# [WHAT IS NEEDED]
Every line below that holds the string "input" must be copied.

# [PROVIDED RECORDS]
============

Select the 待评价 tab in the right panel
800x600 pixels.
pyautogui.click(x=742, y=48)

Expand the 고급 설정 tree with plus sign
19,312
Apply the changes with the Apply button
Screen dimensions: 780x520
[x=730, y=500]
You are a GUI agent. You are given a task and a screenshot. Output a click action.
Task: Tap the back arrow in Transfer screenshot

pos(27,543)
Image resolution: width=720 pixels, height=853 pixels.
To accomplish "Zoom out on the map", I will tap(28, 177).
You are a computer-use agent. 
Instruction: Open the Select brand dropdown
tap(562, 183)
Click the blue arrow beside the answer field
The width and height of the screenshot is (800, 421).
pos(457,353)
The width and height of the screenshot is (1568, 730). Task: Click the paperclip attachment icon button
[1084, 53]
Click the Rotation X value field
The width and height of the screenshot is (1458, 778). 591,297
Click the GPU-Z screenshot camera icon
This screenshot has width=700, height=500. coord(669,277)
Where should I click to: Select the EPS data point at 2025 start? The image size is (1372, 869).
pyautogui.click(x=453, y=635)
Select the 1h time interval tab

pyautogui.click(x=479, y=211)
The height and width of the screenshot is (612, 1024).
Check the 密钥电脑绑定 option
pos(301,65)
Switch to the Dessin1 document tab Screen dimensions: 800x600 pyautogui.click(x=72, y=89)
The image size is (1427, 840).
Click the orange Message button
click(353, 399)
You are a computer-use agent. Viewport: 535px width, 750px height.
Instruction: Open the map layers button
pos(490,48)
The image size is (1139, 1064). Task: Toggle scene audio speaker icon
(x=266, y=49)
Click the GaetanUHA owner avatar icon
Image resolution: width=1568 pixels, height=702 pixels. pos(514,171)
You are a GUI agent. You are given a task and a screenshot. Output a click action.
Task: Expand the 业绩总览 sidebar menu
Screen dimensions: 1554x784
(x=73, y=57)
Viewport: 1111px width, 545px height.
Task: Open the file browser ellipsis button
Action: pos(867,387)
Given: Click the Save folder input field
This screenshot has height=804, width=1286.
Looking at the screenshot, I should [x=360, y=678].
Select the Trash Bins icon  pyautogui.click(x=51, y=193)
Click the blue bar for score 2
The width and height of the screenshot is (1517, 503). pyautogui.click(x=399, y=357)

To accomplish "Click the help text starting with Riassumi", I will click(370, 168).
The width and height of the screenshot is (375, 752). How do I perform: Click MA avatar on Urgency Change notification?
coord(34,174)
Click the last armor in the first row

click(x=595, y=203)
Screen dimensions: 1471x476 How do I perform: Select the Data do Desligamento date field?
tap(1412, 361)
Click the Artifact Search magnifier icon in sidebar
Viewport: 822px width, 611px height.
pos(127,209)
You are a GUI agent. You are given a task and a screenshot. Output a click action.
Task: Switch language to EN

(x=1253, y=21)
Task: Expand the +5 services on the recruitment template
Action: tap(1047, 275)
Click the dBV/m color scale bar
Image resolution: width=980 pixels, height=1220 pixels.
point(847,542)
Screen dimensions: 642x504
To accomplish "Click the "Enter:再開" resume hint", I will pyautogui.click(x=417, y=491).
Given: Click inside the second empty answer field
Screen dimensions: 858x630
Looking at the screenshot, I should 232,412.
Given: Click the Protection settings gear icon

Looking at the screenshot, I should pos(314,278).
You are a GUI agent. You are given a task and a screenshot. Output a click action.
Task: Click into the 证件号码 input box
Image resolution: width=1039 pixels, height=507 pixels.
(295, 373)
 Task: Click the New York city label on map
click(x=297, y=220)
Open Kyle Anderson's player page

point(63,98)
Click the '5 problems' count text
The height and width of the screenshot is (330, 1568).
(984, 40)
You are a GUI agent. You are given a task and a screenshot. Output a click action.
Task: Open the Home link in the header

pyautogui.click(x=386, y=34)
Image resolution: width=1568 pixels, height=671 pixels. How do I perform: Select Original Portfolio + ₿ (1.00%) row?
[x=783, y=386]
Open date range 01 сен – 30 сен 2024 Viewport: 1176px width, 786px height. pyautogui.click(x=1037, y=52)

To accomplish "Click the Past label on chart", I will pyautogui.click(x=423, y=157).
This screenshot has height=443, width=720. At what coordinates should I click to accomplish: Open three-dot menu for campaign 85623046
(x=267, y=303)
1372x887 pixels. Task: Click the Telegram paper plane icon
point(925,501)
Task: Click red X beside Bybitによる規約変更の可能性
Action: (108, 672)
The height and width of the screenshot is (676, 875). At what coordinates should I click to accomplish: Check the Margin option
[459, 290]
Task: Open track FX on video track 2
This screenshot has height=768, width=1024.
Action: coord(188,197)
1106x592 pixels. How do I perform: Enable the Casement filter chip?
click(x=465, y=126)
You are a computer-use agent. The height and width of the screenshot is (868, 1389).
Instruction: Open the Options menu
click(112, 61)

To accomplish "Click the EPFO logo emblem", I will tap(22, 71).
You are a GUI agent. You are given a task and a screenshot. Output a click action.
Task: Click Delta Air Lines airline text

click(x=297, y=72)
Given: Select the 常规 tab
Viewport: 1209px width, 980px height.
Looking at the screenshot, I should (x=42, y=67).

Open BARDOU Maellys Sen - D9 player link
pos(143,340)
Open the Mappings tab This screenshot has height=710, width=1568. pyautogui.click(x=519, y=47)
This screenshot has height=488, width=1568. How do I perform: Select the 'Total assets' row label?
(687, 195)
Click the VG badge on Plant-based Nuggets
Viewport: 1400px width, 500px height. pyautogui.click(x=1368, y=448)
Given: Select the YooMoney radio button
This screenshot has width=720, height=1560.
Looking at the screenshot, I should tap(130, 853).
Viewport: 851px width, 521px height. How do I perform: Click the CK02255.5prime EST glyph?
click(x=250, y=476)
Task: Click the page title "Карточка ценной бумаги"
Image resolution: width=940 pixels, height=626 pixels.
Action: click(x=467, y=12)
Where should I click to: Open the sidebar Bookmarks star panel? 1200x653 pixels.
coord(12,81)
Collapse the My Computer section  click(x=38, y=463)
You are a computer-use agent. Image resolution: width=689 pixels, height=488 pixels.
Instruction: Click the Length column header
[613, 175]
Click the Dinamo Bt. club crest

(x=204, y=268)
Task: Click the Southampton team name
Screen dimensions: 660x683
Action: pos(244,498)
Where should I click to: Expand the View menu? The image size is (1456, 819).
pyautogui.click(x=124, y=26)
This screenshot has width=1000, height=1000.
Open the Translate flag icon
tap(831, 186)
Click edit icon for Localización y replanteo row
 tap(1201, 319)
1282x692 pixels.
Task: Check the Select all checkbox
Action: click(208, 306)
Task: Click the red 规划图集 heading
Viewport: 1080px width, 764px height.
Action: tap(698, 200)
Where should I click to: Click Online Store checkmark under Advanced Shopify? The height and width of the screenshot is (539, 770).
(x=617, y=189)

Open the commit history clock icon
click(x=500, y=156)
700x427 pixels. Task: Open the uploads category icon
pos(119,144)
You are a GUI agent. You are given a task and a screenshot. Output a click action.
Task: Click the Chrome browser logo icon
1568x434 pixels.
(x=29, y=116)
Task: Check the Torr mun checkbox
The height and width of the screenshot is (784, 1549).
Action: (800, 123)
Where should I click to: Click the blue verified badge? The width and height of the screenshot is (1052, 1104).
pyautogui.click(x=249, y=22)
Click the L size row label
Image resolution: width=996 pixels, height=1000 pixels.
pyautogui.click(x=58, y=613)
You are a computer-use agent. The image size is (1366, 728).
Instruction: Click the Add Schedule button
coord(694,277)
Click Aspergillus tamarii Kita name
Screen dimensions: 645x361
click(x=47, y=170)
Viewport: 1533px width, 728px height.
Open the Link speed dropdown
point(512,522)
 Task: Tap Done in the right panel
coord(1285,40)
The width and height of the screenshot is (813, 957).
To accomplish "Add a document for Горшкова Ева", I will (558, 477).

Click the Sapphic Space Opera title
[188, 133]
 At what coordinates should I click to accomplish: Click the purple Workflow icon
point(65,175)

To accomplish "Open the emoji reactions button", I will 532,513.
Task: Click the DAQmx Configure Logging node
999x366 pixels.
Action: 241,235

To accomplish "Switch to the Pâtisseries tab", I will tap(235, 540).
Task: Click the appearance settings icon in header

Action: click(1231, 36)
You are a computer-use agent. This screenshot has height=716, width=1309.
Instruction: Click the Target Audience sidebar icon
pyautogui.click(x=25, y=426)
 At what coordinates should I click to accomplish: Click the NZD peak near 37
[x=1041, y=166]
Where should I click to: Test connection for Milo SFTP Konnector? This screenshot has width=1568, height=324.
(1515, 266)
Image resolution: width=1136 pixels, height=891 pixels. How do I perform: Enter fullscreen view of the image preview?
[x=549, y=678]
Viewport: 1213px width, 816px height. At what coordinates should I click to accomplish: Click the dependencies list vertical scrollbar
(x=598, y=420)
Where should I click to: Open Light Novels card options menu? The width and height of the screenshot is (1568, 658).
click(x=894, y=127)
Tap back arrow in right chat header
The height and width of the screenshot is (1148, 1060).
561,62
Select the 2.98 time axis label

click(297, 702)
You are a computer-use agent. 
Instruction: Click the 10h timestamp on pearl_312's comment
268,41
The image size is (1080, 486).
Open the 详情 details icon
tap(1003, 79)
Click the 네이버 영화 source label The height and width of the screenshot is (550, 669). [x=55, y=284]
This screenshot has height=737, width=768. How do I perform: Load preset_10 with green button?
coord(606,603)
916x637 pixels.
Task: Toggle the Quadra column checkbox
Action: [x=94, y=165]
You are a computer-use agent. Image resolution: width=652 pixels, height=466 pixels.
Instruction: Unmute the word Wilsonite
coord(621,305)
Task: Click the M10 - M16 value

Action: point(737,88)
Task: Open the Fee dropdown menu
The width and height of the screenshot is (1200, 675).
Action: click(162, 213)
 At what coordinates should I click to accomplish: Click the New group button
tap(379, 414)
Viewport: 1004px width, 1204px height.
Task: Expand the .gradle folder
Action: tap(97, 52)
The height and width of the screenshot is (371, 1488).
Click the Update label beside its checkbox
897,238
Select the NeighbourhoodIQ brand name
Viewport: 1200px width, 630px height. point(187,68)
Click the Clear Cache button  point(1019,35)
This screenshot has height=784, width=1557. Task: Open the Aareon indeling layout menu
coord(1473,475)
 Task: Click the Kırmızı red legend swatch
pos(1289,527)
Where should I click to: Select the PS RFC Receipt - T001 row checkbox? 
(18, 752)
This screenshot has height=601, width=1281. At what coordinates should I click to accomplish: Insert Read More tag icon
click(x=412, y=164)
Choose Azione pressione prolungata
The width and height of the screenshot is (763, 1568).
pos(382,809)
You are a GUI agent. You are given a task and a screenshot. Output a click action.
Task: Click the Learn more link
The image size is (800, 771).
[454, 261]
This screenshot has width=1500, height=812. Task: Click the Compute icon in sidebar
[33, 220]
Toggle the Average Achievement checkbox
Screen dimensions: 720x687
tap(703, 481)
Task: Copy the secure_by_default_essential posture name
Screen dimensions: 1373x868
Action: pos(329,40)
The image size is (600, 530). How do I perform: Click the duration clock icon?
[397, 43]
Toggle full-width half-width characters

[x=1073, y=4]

============

# [WRITTEN SOLUTION]
Given: Click the Save folder input field
Task: Click into the 证件号码 input box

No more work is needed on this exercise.